## Information provided
• • • • •
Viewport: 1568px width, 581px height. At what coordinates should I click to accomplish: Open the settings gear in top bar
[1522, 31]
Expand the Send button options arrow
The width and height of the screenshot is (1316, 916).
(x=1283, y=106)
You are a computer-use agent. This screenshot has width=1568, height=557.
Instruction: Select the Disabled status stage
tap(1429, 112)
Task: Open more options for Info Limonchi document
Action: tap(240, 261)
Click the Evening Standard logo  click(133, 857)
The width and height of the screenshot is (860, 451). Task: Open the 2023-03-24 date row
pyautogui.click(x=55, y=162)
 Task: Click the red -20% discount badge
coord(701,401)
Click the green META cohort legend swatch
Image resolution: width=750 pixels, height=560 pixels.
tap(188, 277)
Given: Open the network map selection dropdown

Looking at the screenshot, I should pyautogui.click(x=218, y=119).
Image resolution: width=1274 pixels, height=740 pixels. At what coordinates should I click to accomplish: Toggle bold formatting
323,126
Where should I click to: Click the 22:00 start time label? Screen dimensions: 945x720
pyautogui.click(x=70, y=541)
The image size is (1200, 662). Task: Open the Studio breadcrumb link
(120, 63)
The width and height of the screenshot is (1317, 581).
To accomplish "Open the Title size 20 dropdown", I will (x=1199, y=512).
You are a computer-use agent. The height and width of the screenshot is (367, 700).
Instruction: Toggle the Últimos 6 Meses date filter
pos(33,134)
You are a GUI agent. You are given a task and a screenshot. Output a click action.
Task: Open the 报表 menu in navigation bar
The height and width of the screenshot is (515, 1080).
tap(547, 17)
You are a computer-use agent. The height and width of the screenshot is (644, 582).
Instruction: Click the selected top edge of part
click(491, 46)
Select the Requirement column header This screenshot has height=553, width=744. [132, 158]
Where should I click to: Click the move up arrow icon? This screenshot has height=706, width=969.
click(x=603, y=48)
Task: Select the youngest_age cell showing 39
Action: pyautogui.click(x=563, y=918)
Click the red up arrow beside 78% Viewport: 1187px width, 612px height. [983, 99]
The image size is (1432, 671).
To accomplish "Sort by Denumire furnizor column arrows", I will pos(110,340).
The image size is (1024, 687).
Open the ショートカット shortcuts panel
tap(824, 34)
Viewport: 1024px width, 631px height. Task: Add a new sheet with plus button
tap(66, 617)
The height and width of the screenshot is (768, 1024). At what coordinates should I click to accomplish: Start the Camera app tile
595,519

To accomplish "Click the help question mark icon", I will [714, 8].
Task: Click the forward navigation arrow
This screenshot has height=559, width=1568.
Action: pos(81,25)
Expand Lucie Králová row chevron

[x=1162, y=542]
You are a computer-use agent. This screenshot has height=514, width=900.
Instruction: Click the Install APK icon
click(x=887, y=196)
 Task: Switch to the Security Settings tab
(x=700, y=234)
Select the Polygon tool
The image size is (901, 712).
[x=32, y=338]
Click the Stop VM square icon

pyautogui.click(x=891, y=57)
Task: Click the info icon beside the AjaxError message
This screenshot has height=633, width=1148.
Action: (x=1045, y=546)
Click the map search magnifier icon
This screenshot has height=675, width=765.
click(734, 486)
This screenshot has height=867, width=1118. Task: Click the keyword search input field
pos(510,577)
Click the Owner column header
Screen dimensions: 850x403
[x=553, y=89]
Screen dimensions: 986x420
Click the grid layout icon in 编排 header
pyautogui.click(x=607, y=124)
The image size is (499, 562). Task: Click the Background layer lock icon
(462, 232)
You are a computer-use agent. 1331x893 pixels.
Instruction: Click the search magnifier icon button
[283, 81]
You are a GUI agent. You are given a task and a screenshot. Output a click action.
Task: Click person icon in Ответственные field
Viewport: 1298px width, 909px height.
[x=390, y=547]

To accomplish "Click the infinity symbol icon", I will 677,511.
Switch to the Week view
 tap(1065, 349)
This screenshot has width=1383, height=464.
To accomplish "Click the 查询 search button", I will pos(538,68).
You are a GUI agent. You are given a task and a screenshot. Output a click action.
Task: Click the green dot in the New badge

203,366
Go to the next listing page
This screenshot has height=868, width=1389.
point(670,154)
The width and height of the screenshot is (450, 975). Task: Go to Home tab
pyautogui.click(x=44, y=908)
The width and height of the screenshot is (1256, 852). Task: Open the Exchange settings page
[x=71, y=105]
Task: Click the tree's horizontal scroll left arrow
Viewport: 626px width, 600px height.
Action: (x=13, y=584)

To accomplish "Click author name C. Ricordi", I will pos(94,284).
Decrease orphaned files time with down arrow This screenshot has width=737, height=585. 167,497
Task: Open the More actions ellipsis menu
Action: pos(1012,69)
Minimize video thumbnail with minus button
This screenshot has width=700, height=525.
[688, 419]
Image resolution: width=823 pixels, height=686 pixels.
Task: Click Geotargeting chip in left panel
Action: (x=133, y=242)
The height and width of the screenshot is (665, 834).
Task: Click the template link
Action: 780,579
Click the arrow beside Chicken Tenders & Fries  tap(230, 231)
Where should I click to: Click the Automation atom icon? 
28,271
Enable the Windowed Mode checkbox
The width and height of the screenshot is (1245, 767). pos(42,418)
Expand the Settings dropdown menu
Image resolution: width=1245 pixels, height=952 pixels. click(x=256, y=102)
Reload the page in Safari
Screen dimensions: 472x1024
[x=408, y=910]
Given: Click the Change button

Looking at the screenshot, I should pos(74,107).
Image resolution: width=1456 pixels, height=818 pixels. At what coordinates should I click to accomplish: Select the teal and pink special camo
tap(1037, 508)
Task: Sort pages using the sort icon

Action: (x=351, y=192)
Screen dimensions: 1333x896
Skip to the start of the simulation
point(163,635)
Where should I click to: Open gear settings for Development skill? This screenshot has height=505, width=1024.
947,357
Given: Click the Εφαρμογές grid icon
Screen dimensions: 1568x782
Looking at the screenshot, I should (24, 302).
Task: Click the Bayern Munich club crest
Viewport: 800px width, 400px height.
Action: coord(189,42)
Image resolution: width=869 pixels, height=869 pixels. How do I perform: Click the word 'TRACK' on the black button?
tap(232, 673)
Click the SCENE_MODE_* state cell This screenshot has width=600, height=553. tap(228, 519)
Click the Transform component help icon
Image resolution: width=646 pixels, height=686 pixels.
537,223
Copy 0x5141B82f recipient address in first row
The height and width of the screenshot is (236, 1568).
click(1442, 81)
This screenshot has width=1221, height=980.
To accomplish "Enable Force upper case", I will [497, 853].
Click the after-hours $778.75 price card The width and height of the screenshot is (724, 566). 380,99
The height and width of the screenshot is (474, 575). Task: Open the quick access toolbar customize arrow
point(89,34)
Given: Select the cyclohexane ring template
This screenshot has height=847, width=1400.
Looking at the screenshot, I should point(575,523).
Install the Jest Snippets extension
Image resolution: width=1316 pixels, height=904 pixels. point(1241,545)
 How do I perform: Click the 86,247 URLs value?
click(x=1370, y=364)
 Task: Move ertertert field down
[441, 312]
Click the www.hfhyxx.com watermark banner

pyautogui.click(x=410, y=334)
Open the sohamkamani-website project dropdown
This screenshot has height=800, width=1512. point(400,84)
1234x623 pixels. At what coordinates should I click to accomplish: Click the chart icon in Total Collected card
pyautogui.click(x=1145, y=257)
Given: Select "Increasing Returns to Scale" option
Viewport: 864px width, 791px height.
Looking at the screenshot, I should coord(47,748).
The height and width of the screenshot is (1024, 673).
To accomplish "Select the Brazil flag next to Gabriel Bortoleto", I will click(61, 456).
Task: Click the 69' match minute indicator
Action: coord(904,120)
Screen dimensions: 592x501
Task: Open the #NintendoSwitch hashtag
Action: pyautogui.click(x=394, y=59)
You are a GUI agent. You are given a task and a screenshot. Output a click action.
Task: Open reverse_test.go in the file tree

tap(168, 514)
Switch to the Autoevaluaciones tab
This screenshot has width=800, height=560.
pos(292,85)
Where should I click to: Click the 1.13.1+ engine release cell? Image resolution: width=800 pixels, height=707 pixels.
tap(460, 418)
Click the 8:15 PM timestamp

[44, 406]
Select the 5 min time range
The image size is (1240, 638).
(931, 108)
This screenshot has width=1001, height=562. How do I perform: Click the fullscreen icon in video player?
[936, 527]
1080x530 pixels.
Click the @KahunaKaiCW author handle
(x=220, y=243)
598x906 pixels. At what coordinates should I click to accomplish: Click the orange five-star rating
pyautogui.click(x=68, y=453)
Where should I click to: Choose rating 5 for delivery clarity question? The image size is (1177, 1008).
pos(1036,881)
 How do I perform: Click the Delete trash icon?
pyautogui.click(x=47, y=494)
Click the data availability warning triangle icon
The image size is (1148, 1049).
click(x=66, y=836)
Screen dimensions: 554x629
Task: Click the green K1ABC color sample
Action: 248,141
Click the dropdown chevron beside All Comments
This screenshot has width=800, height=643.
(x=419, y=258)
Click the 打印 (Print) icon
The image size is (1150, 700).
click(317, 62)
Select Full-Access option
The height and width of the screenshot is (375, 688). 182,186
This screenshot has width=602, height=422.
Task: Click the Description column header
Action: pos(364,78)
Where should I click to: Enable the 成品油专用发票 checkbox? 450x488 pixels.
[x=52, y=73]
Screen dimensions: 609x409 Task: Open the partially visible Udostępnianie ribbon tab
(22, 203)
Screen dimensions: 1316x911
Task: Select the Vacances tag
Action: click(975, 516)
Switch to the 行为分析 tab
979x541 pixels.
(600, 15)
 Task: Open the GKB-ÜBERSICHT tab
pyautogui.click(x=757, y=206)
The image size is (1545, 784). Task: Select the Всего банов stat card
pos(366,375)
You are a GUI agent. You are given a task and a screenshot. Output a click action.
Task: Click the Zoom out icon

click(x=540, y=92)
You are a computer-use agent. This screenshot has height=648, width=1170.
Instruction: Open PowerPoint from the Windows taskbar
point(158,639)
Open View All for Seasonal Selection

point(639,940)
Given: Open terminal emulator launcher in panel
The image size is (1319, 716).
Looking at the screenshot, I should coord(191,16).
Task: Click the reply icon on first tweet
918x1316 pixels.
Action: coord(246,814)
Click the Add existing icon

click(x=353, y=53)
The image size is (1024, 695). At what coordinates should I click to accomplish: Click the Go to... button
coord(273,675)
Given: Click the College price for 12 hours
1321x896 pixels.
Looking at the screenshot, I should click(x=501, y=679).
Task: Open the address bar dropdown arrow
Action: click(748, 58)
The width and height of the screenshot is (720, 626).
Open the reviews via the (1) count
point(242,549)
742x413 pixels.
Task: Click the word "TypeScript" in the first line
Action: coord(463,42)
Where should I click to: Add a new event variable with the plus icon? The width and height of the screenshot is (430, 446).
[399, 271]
• • • • •
## Work order
Taking the line with "This screenshot has width=700, height=525." as the first and the line with "Click the arrow" as the last, retype that stretch of the data above exactly, with no other lines.

## Solution to this exercise
This screenshot has width=700, height=525.
[688, 419]
Image resolution: width=823 pixels, height=686 pixels.
Task: Click Geotargeting chip in left panel
Action: (x=133, y=242)
The height and width of the screenshot is (665, 834).
Task: Click the template link
Action: 780,579
Click the arrow beside Chicken Tenders & Fries  tap(230, 231)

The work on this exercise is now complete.